En el análisis por intención de tratar, los pacientes tratados con azacitidina demostraron una diferencia estadísticamente significativa en la supervivencia general en comparación con los pacientes tratados con CCR (mediana de supervivencia de 24,5 meses frente a 15,0 meses; rango logarítmico estratificado p = 0,0001). El cociente de riesgos instantáneos que describe este efecto del tratamiento fue 0,58 (IC del 95%: 0,43, 0,77).

Curva de Kaplan-Meier del tiempo hasta la muerte por cualquier causa: (población con intención de tratar)

Curva de Kaplan-Meier del tiempo hasta la muerte por cualquier causa: (población con intención de tratar) - Ilustración
Clave: AZA = azacitidina; CCR = regímenes de atención convencional; IC = intervalo de confianza; HR = Razón de riesgo

El tratamiento con azacitidina redujo la necesidad de transfusiones de glóbulos rojos (ver Tabla 6). En pacientes tratados con azacitidina que dependían de la transfusión de glóbulos rojos al inicio del estudio y se volvieron independientes de la transfusión, la duración media de la independencia de la transfusión de glóbulos rojos fue de 13,0 meses.

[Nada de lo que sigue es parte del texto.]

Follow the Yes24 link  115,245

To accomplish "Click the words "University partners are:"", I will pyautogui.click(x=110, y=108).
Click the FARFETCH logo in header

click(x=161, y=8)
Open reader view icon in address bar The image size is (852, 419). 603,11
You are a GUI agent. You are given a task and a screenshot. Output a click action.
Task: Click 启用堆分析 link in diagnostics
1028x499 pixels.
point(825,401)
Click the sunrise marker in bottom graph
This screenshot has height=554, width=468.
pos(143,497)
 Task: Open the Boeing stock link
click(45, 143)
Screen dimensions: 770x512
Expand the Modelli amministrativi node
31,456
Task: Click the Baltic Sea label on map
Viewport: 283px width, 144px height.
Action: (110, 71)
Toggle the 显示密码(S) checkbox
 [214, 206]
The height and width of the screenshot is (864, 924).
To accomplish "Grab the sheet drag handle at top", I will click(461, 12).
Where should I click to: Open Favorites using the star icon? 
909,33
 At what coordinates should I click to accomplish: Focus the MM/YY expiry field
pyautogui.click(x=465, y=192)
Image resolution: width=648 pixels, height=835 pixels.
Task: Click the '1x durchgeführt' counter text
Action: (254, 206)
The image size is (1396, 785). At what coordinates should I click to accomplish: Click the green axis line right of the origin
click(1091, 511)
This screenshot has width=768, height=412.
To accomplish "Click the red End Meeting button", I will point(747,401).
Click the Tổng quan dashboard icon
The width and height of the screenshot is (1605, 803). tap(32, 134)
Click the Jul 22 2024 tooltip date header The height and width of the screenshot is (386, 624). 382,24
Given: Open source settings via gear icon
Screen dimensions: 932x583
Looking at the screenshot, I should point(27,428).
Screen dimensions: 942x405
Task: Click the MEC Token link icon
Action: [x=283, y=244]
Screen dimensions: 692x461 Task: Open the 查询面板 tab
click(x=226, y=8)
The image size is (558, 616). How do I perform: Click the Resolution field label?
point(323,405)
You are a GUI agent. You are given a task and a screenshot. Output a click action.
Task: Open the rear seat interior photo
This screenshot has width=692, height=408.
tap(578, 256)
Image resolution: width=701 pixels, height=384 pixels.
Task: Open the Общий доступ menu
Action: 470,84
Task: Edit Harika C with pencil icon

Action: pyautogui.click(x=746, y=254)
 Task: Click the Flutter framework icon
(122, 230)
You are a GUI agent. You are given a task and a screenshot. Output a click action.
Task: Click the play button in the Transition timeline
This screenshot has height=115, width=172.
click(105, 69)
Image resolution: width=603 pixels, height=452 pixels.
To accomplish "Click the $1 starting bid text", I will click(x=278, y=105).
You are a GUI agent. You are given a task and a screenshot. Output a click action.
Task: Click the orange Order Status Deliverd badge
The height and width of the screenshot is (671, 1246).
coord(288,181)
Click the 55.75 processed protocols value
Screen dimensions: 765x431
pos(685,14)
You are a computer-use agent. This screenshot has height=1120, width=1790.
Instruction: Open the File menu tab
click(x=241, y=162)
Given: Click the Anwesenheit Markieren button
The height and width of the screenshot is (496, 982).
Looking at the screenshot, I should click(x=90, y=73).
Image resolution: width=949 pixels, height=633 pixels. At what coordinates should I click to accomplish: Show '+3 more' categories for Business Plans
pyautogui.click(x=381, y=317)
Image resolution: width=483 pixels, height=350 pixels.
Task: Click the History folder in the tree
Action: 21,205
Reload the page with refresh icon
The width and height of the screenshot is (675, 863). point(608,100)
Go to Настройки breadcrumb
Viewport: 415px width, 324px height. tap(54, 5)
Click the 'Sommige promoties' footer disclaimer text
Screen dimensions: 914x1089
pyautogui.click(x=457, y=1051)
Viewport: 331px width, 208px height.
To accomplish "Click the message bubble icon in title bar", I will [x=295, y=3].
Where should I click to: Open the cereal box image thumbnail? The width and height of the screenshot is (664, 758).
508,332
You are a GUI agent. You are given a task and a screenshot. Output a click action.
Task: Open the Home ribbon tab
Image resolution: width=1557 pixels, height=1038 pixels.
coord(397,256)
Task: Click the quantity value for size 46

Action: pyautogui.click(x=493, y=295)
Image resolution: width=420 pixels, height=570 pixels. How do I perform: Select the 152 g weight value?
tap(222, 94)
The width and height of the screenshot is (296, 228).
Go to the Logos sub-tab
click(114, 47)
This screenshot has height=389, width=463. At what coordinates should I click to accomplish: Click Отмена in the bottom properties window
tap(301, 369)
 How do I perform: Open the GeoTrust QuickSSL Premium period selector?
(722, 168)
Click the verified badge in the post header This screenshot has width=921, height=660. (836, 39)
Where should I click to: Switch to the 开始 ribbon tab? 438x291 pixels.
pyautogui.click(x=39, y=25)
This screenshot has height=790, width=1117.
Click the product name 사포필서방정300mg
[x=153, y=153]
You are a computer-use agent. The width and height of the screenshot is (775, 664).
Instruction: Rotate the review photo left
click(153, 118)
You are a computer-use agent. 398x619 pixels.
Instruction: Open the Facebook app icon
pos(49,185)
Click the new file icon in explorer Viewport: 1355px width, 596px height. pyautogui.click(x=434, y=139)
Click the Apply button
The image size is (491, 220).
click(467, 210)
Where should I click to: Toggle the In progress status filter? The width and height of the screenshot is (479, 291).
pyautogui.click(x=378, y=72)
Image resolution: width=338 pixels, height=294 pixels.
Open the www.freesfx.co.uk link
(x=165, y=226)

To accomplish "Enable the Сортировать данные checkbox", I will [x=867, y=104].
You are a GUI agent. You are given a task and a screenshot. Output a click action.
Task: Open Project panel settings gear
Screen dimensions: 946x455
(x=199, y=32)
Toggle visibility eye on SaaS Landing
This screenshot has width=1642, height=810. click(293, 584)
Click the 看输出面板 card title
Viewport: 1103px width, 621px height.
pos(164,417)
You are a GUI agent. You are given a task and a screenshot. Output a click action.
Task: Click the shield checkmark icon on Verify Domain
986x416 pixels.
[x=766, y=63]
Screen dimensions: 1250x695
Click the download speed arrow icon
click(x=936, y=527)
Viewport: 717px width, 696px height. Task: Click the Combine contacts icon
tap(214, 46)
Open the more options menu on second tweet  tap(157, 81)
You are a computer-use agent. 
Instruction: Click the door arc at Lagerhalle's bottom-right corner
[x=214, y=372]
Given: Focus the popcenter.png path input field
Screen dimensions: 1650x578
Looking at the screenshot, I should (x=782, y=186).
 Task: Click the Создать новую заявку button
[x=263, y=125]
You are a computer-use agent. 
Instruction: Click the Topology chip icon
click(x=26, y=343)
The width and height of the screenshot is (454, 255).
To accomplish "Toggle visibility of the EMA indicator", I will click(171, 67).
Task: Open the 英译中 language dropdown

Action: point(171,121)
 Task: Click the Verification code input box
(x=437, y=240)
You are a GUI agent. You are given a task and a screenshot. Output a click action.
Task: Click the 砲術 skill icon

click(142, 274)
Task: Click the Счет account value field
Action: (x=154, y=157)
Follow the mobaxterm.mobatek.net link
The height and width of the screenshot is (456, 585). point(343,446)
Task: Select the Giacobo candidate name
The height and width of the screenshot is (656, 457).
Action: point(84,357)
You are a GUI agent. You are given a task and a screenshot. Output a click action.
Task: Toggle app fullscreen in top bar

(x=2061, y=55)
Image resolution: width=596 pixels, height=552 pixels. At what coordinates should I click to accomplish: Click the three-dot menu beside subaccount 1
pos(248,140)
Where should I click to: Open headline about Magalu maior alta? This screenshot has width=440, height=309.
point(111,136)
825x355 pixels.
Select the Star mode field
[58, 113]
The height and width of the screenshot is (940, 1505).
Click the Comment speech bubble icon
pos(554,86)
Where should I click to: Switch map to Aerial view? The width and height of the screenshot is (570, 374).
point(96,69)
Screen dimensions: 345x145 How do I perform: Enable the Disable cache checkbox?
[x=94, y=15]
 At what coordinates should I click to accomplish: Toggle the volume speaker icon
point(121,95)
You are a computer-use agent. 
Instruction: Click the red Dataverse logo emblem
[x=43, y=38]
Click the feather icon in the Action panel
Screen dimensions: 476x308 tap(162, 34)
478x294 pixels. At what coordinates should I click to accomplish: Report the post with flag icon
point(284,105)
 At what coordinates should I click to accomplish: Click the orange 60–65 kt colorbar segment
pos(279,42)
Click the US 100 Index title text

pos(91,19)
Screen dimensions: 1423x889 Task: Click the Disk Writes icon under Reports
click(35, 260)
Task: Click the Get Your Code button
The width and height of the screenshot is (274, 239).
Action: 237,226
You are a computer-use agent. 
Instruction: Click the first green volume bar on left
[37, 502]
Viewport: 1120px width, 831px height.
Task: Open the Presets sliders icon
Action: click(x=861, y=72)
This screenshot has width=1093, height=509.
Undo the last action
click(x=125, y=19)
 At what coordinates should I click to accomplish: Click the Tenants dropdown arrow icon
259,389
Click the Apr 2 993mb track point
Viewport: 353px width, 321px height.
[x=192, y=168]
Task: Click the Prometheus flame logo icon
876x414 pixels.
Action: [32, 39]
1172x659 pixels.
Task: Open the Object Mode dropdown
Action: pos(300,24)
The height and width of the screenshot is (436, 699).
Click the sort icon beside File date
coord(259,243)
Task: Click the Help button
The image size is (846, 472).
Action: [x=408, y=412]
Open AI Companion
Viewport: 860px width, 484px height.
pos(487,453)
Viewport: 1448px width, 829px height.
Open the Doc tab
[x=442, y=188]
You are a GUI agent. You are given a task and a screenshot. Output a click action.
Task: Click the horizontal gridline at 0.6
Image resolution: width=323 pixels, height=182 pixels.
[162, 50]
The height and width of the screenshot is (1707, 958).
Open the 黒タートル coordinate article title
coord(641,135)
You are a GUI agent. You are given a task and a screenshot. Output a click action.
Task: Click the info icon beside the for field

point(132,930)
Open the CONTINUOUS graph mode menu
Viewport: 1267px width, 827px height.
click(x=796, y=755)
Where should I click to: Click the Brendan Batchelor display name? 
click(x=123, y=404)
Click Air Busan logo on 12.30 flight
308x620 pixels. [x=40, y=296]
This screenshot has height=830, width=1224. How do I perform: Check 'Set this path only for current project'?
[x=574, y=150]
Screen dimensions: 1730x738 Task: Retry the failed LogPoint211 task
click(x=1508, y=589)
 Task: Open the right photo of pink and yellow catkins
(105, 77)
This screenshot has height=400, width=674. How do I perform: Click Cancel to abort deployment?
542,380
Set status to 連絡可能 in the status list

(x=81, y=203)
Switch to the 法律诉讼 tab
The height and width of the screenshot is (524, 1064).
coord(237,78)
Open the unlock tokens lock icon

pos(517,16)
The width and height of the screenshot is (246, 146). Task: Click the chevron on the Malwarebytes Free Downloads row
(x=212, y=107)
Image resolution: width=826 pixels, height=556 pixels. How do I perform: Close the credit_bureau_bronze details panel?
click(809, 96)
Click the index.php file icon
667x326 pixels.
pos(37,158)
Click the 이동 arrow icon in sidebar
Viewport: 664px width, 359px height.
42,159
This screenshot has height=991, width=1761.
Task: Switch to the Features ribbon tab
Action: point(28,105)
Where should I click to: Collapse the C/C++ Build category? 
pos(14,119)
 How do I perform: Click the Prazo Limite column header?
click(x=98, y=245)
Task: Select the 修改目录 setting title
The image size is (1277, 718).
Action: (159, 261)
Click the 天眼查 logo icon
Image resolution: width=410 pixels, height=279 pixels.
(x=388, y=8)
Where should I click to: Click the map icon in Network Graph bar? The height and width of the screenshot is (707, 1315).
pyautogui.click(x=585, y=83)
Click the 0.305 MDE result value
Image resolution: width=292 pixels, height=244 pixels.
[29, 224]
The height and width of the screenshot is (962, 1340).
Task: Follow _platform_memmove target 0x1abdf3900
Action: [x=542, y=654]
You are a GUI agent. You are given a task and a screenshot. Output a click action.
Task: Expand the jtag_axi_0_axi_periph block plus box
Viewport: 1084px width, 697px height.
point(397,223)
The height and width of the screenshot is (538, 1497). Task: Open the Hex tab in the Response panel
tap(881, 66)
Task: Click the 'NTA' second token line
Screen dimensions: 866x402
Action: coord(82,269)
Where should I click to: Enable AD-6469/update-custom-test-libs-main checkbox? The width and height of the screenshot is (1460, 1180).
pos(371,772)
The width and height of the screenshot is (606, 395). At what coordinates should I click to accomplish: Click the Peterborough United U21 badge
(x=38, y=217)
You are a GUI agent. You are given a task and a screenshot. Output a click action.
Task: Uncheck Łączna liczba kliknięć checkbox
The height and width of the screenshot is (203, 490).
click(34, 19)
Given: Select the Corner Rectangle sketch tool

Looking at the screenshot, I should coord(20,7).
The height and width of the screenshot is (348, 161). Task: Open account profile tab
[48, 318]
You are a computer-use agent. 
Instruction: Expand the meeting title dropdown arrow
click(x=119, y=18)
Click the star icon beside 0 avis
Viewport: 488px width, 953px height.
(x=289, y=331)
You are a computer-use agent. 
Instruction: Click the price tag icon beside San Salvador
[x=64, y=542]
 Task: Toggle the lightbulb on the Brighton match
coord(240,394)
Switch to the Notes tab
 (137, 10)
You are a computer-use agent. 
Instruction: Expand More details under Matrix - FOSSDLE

Tabla 6. Efecto de la azacitidina sobre las transfusiones de glóbulos rojos en pacientes con SMD

Parámetro de eficaciaAzacitidina más BSC
(n = 179)
Regímenes de cuidados convencionales
(n = 179)
Número y porcentaje de pacientes que dependían de la transfusión al inicio del estudio que se volvieron independientes de la transfusión del tratamiento150/111 (45.0%)13/114 (11.4%)
(IC del 95%: 35,6%, 54,8%)(IC del 95%: 6,2%, 18,7%)
Número y porcentaje de pacientes que eran independientes de la transfusión al inicio del estudio que se volvieron dependientes de la transfusión del tratamiento10/68 (14.7%)28/65 (43.1%)
(IC del 95%: 7,3%, 25,4%)(IC del 95%: 30,9%, 56,0%)
1Un paciente se consideró independiente de la transfusión de glóbulos rojos durante el período de tratamiento si el paciente no recibió transfusiones de glóbulos rojos durante 56 días consecutivos o más durante el período de tratamiento. De lo contrario, el paciente se consideró dependiente de transfusiones.
Guía de medicación

INFORMACIÓN DEL PACIENTE

Hepatotoxicidad en pacientes con insuficiencia hepática grave preexistente

Indique a los pacientes que informen a su médico sobre cualquier enfermedad hepática subyacente [ver ADVERTENCIAS Y PRECAUCIONES ].

Toxicidad renal

Indique a los pacientes que informen a su médico sobre cualquier enfermedad renal subyacente [ver ADVERTENCIAS Y PRECAUCIONES ].

Riesgo embriofetal

Informe a las mujeres embarazadas sobre el riesgo potencial para el feto [ver ADVERTENCIAS Y PRECAUCIONES y Uso en poblaciones específicas ].

Aconseje a las mujeres en edad fértil que eviten el embarazo durante el tratamiento con VIDAZA. Aconsejar a los hombres con parejas sexuales femeninas con potencial reproductivo que no engendren un hijo y que utilicen métodos anticonceptivos eficaces durante el tratamiento con VIDAZA. Aconseje a las pacientes que informen sobre el embarazo a sus médicos de inmediato [ver ADVERTENCIAS Y PRECAUCIONES y Uso en poblaciones específicas ].

Lactancia

Aconseje a las pacientes que eviten la lactancia materna mientras reciben VIDAZA [ver Uso en poblaciones específicas ].